Let's say -- purely hypothetically of course -- that our talk show happens to be hosted by a fossil. Do we create a script urging people to watch the oldest living human being on the face of the planet? Do we dare people to tune in on the off chance that tonight's the night the host may actually keel over on air? No, we simply tell them that this host is "experienced," and we make sure to have a couple of EMTs standing by off-camera.
How about another extremely hypothetical example. Perhaps you have a news show anchored by a straggly-haired moron who shows up 15 minutes before air with a vacant look in his eye and asks, "So what's the show about?" Do you create a promo exhorting this anchor's lack of hair care and complete incomprehension of the issues? Of course not. You whip up an ad lauding his "inquisitiveness" and the fact he's "not just another Barbie-doll news reader."
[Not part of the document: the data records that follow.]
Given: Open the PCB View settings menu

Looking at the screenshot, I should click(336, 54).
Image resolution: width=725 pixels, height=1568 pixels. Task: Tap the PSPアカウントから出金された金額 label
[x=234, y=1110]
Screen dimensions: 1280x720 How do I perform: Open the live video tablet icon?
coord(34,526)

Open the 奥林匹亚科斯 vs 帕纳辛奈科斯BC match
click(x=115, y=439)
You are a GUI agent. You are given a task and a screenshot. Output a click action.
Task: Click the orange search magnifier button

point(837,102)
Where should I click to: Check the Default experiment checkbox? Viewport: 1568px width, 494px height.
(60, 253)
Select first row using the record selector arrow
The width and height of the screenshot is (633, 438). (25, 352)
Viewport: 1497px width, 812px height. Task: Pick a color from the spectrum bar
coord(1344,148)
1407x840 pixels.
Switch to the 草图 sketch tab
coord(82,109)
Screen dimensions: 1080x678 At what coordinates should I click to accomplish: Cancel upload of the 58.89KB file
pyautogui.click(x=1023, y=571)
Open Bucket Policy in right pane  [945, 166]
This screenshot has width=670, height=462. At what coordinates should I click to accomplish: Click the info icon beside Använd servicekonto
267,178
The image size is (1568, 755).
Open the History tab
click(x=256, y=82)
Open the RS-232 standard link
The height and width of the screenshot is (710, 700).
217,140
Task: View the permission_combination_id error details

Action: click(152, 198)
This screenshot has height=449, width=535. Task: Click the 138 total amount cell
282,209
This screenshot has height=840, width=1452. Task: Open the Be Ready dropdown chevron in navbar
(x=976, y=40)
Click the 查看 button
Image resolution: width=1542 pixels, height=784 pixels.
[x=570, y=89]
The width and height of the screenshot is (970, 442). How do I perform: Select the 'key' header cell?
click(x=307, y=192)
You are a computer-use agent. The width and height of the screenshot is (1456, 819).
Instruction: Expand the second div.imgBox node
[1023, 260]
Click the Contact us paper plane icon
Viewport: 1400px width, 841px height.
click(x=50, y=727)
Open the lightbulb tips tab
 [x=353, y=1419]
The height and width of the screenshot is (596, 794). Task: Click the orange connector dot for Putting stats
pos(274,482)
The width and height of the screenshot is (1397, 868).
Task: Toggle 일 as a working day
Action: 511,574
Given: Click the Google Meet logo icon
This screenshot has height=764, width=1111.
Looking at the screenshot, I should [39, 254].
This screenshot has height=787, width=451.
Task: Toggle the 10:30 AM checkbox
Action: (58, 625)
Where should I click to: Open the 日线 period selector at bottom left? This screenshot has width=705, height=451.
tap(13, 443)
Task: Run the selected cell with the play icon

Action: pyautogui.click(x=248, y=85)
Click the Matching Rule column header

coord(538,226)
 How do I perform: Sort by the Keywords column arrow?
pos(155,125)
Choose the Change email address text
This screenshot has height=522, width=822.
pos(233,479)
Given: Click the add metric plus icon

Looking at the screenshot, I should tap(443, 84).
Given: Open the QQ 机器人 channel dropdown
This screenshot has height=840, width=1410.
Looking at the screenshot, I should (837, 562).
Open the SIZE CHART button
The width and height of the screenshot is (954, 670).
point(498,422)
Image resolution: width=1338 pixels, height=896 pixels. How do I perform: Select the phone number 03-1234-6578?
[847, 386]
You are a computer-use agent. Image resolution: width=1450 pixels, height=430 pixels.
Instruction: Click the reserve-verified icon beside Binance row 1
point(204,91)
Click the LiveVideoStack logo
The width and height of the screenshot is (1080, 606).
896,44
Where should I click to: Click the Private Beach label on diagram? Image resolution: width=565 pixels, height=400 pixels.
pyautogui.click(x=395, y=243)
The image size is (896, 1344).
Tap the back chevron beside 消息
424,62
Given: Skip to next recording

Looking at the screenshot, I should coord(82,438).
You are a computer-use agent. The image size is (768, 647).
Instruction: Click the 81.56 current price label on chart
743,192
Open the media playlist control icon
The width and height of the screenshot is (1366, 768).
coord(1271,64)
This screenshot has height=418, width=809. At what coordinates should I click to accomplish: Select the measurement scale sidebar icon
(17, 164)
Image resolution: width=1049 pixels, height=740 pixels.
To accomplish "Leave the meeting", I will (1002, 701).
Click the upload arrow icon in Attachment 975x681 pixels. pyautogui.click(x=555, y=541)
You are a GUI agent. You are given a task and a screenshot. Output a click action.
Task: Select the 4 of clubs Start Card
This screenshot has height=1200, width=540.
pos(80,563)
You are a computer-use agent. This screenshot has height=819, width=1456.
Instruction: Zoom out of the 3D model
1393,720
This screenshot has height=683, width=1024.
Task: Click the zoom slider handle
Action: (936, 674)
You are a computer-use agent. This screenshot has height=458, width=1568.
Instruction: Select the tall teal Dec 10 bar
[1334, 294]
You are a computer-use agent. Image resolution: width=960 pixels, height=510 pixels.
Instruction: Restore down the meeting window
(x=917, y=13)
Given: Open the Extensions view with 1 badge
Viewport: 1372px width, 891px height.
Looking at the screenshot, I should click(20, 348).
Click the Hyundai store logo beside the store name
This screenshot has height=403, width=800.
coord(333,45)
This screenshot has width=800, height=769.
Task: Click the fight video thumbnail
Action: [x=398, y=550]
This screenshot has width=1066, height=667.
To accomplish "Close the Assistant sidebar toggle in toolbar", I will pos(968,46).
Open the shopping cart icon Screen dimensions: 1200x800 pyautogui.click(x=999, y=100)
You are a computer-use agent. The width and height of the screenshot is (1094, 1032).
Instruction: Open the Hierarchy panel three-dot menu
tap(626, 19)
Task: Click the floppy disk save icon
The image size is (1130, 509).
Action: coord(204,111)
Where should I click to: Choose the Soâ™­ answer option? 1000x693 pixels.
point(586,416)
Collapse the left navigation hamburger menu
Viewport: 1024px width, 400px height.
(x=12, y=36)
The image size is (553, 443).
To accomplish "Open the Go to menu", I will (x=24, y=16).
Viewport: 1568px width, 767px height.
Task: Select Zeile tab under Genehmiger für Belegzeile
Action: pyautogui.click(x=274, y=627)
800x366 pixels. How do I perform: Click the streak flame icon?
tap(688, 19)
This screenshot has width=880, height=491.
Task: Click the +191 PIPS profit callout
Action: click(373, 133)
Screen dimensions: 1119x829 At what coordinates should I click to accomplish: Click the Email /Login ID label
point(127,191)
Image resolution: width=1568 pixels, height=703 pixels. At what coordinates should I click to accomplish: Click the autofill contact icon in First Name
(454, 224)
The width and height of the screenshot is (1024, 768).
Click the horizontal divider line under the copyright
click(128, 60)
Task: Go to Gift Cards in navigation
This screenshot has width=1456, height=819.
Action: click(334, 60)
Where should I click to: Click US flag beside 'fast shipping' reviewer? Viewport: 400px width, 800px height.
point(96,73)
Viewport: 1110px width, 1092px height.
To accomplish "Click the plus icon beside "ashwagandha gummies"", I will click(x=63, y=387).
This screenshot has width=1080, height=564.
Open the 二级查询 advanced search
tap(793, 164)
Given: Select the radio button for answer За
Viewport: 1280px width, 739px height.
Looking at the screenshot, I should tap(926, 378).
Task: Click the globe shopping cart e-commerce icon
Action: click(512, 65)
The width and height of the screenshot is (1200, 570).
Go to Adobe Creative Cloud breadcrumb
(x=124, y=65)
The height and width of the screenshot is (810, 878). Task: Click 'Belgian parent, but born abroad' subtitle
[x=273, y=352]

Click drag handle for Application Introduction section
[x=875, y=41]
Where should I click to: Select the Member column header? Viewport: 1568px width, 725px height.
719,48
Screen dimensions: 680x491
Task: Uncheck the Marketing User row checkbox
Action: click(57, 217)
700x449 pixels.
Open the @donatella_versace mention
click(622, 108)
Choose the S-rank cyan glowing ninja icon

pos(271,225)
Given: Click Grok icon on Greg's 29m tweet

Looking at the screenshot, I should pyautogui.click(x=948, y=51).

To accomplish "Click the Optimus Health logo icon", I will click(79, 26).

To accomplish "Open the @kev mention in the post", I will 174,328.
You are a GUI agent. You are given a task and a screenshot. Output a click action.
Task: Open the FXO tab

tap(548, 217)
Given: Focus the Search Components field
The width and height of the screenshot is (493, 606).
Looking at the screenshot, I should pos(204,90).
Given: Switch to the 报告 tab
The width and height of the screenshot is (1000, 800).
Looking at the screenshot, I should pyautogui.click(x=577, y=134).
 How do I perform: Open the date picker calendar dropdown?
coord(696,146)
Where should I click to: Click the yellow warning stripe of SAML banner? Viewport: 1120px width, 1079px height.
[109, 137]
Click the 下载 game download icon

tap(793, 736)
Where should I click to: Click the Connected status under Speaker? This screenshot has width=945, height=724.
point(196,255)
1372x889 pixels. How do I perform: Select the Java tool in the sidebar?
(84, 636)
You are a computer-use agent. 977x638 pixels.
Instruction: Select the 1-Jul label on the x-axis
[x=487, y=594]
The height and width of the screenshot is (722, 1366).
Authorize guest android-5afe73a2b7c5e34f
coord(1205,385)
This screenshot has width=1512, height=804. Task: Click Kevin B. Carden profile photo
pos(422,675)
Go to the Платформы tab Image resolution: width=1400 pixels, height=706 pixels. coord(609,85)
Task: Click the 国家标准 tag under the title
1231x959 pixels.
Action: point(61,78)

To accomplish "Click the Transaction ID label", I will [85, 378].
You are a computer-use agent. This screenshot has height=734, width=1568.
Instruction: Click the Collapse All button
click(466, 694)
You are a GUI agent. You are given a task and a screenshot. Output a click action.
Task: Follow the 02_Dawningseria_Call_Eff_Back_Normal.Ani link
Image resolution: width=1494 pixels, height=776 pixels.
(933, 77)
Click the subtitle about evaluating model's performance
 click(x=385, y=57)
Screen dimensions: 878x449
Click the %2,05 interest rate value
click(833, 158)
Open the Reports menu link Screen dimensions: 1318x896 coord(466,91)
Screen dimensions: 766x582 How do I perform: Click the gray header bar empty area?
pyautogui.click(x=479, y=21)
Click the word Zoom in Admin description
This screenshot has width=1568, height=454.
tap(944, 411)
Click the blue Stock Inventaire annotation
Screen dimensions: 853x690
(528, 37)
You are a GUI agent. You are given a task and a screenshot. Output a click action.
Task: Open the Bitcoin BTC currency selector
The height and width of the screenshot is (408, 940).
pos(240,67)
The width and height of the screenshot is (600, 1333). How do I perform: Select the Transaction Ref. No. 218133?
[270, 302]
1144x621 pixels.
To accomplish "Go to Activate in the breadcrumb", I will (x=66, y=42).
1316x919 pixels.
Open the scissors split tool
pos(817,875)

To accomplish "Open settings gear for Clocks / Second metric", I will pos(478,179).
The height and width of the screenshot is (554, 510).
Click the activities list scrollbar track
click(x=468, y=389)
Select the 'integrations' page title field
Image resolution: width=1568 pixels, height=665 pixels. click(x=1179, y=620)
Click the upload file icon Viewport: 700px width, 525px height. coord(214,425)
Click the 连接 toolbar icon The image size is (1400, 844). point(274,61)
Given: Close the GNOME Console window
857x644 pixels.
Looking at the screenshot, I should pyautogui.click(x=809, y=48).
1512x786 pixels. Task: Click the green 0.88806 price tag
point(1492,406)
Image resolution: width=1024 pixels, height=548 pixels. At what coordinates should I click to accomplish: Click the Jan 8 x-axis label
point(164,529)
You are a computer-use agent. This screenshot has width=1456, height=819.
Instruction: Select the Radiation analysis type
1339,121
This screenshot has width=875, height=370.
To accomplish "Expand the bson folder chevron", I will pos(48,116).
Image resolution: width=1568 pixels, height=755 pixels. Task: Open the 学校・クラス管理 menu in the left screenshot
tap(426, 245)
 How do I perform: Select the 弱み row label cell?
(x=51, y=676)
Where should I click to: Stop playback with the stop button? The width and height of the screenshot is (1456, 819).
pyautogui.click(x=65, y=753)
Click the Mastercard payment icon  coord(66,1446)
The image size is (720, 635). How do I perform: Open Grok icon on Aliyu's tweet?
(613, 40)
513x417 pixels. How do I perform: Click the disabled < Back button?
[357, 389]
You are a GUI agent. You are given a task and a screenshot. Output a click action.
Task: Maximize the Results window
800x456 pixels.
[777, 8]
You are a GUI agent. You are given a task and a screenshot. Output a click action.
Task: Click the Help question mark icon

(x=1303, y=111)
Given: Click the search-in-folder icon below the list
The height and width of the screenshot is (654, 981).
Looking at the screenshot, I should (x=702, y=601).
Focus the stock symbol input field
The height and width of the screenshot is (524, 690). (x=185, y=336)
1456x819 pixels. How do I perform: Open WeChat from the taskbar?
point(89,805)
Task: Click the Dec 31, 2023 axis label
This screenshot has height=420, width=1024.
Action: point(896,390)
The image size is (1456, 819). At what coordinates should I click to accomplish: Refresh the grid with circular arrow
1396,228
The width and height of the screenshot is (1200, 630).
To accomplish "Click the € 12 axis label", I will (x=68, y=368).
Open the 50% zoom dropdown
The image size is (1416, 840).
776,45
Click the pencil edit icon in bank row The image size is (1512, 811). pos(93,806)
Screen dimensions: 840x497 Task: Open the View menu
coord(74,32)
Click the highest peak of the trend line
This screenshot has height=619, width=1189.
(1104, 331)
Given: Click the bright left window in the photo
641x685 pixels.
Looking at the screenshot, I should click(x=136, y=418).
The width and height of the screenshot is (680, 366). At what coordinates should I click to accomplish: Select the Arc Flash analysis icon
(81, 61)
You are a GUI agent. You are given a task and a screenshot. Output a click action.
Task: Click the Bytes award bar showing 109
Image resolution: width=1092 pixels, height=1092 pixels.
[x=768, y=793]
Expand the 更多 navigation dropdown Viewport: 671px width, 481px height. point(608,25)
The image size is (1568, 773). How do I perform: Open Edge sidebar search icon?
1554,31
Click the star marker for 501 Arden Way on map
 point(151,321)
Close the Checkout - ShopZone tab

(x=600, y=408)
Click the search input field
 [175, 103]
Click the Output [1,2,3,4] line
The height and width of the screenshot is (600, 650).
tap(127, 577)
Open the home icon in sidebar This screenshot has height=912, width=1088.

But the good folks at UPN must have been playing hooky the day this rather obvious concept came up in Advertising 101. Because for the first time in recorded television history, a product is being advertised as utter crap. Somebody at UPN must be taking the whole "truth in advertising" doctrine seriously. And it's about damn time.
Of course, the whole gag of the Desmond promo was the tagline: "The critics hate it. You'll love it!" Apparently, UPN is trying to turn Desmond Pfieffer into a social cause celebre. No longer just an unfunny sitcom, the show is a chance for us regular folks to really stick it to The Man. In this case, The TV Critic Man.
Hated that article in which Mr. Whiny Artsy-Fartsy Critic called Suddenly Susan the show "that makes grown men fall to their knees and beg for the sweet deliverance of death?" Or how about the column that called Over the Top the "most heinous use of Tim Curry yet, and that's really saying something."
Well, now you can watch Desmond Pfeiffer and give those critics what for! You're not going to take their advice! You're going to sit through every interminable half-hour of Desmond Pfieffer just to be different, no matter how bad it makes you itch or want to claw out your eyeballs with a protractor.
That'll show 'em! That'll show 'em all!
Hopefully, UPN will be applying this kind of marketing genius to its other shows as well: "From the bottom-feeding wannabe-network that brought you Hitz comes more of the same crap! Legendary non-talent Andrew Dice Clay and his group of hack writers that couldn't pen a decent greeting card are back again! This time he's even more offensive and less funny! Hard to believe? Then just catch him in his new sitcom, The Fat Guy Who Isn't Funny, premiering this fall on UPN!"
Or how about an ad for Love Boat: The Next Wave that proclaims "Watch The Love Boat. Because We've Officially Run Out Of Ideas."
Maybe they'd even adapt the new Truth-Is-Beauty/Beauty-Is-Truth stratagem to the network as a whole. "UPN -- We've never won and Emmy and we're never going to! We don't even want to be nominated!"
There's always the chance UPN's strategy of owing up to its shows' awfulness will force other networks to do the same. Over at NBC, for instance, they could do one about Caroline in the City:
Tired of watching shows that make you laugh? Sick of all those critics applauding comedies like "Frasier" and "The Simpsons" that feature actual humor, well-written characters and original situations? Yeah, the critics would just love for you to watch quality comedy. But you're no sheep. You do what you want. And that's why you should watch "Caroline in the City," dubbed "the best half-hour bathroom break" in prime-time by several national news organizations.
Watch Caroline in the City. Because The Man wants you to laugh.